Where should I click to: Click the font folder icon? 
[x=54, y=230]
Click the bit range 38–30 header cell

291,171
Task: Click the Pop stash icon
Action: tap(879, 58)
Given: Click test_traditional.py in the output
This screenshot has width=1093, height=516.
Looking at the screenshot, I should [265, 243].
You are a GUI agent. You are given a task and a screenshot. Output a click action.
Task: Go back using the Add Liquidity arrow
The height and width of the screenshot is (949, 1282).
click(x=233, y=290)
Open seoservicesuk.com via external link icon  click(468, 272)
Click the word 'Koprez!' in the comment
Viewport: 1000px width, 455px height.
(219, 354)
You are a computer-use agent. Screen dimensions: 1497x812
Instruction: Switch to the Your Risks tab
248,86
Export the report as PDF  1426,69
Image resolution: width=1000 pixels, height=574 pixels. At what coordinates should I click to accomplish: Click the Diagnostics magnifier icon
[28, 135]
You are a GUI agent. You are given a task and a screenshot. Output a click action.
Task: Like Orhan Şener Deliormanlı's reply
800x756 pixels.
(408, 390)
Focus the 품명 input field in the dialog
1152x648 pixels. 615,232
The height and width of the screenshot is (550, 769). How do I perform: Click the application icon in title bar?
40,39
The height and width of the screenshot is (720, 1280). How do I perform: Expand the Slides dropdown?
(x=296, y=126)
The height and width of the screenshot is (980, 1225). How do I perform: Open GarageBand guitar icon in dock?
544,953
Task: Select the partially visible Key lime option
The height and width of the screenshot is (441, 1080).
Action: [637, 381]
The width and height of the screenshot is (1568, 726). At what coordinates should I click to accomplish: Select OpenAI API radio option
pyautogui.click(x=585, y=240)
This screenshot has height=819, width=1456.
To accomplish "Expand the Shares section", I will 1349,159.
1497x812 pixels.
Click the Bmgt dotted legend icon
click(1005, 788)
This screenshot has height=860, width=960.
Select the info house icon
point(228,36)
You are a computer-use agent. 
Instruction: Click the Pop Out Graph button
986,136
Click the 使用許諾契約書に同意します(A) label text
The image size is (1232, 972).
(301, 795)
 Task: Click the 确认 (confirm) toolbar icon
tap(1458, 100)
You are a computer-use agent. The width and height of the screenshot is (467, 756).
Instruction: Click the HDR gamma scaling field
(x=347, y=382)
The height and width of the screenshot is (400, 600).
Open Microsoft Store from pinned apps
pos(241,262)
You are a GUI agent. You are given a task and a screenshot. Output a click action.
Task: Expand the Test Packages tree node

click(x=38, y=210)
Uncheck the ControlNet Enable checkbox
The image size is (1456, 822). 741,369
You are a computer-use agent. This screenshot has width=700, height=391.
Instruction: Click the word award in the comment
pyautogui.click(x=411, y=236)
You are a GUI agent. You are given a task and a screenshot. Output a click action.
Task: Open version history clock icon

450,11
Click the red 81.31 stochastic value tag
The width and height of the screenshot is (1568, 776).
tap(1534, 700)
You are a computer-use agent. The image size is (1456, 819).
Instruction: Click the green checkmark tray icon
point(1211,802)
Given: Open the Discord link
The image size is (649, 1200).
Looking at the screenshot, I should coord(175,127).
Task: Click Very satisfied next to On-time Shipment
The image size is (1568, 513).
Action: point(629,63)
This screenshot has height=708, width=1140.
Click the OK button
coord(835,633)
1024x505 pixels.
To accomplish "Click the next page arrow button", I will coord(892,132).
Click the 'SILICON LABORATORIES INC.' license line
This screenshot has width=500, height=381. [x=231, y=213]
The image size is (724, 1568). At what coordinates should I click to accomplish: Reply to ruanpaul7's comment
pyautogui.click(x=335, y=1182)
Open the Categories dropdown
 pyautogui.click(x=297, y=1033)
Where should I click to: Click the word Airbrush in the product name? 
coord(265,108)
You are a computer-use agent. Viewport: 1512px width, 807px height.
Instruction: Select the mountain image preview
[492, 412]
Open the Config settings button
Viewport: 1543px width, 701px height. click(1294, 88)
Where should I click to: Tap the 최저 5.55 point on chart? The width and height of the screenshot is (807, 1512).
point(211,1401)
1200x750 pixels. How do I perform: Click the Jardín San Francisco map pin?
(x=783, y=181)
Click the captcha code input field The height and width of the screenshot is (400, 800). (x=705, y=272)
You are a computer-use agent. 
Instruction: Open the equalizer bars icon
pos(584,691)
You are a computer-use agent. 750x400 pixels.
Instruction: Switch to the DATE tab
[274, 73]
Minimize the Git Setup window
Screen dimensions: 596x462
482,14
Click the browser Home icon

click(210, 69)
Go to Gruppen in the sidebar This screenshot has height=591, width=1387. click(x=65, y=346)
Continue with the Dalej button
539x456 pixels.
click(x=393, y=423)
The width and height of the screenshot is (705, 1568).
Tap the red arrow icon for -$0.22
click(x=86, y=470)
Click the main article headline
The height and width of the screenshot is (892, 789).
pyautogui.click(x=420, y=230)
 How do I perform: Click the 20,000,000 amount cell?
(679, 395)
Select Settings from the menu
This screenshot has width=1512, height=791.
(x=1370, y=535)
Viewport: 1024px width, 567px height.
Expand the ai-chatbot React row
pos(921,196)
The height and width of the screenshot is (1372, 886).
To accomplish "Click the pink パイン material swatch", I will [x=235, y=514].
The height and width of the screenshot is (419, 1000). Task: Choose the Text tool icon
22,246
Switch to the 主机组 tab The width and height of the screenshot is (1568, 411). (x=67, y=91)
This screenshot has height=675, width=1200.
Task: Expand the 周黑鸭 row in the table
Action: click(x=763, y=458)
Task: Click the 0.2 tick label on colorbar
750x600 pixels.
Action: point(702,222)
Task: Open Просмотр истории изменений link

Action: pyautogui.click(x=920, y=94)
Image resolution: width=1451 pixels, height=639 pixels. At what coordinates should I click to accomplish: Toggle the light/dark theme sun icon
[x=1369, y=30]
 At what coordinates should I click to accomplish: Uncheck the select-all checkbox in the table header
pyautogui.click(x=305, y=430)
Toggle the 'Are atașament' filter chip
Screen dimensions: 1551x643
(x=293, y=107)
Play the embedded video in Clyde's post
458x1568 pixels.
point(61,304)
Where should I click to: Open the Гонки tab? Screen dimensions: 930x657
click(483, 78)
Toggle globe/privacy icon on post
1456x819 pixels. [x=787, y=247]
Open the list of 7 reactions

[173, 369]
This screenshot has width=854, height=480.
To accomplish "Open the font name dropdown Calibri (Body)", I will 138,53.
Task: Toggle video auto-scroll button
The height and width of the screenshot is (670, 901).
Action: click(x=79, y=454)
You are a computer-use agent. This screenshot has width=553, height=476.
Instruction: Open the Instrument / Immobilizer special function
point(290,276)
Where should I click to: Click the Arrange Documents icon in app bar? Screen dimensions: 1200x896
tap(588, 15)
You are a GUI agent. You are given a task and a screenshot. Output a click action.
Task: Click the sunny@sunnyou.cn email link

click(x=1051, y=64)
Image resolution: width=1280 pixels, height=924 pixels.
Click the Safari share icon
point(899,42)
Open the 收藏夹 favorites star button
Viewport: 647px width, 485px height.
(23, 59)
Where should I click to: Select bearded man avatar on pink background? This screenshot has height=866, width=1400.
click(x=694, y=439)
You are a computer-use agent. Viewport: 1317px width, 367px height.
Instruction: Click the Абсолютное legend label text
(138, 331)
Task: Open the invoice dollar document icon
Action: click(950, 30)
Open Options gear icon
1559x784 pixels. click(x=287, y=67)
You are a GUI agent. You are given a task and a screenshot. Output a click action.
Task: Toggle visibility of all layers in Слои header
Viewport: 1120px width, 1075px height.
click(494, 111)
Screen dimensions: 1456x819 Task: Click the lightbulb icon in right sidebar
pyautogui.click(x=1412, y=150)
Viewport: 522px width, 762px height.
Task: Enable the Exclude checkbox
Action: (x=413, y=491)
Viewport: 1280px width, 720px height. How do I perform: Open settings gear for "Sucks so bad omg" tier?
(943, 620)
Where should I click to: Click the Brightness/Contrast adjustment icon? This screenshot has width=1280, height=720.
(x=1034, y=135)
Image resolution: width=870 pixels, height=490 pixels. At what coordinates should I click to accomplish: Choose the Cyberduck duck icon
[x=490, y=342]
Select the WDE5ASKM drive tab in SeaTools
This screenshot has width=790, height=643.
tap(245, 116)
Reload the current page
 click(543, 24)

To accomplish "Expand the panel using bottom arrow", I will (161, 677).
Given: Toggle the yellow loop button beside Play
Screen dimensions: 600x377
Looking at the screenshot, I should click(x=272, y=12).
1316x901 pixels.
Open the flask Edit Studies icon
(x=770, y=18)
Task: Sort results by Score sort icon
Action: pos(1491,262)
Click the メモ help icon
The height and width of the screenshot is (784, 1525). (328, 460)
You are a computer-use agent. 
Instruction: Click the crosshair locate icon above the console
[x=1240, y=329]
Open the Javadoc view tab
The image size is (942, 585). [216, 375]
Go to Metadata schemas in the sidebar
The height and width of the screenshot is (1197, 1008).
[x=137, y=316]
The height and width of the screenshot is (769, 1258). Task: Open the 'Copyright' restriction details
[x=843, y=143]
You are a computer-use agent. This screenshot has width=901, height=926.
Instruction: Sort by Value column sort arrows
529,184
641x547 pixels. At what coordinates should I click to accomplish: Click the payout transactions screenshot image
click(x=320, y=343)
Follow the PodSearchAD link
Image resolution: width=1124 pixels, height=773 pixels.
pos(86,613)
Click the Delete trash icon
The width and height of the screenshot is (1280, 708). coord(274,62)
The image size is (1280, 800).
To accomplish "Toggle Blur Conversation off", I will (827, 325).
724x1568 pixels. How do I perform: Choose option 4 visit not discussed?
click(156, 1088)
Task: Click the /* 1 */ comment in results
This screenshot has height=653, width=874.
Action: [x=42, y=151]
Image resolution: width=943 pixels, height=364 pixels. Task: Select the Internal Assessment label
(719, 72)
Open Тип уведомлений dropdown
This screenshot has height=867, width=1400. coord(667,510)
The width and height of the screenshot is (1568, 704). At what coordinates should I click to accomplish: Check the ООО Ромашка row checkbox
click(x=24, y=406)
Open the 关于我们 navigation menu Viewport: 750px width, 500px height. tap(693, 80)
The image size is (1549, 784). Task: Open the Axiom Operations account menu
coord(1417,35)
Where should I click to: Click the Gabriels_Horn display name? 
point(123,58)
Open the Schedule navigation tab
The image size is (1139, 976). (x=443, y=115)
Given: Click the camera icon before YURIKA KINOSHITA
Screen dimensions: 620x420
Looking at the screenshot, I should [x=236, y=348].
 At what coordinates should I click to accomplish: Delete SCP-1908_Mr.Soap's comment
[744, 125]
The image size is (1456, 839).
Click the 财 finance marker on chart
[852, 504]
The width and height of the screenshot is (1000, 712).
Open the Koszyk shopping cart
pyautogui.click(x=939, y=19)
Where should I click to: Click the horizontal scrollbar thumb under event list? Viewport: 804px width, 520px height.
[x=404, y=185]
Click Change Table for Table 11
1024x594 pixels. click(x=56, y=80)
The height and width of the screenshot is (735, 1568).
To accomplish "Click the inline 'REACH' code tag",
○ ○ ○ ○
### DIRECTION
Edit the data from the line containing "This screenshot has height=860, width=960." through the line containing "pyautogui.click(x=411, y=236)", inclusive, so that "Test Packages" reads "Test Suites", and output only those lines, otherwise unchanged.

### THE ANSWER
This screenshot has height=860, width=960.
Select the info house icon
point(228,36)
You are a computer-use agent. 
Instruction: Click the Pop Out Graph button
986,136
Click the 使用許諾契約書に同意します(A) label text
The image size is (1232, 972).
(301, 795)
 Task: Click the 确认 (confirm) toolbar icon
tap(1458, 100)
You are a computer-use agent. The width and height of the screenshot is (467, 756).
Instruction: Click the HDR gamma scaling field
(x=347, y=382)
The height and width of the screenshot is (400, 600).
Open Microsoft Store from pinned apps
pos(241,262)
You are a GUI agent. You are given a task and a screenshot. Output a click action.
Task: Expand the Test Suites tree node

click(x=38, y=210)
Uncheck the ControlNet Enable checkbox
The image size is (1456, 822). 741,369
You are a computer-use agent. This screenshot has width=700, height=391.
Instruction: Click the word award in the comment
pyautogui.click(x=411, y=236)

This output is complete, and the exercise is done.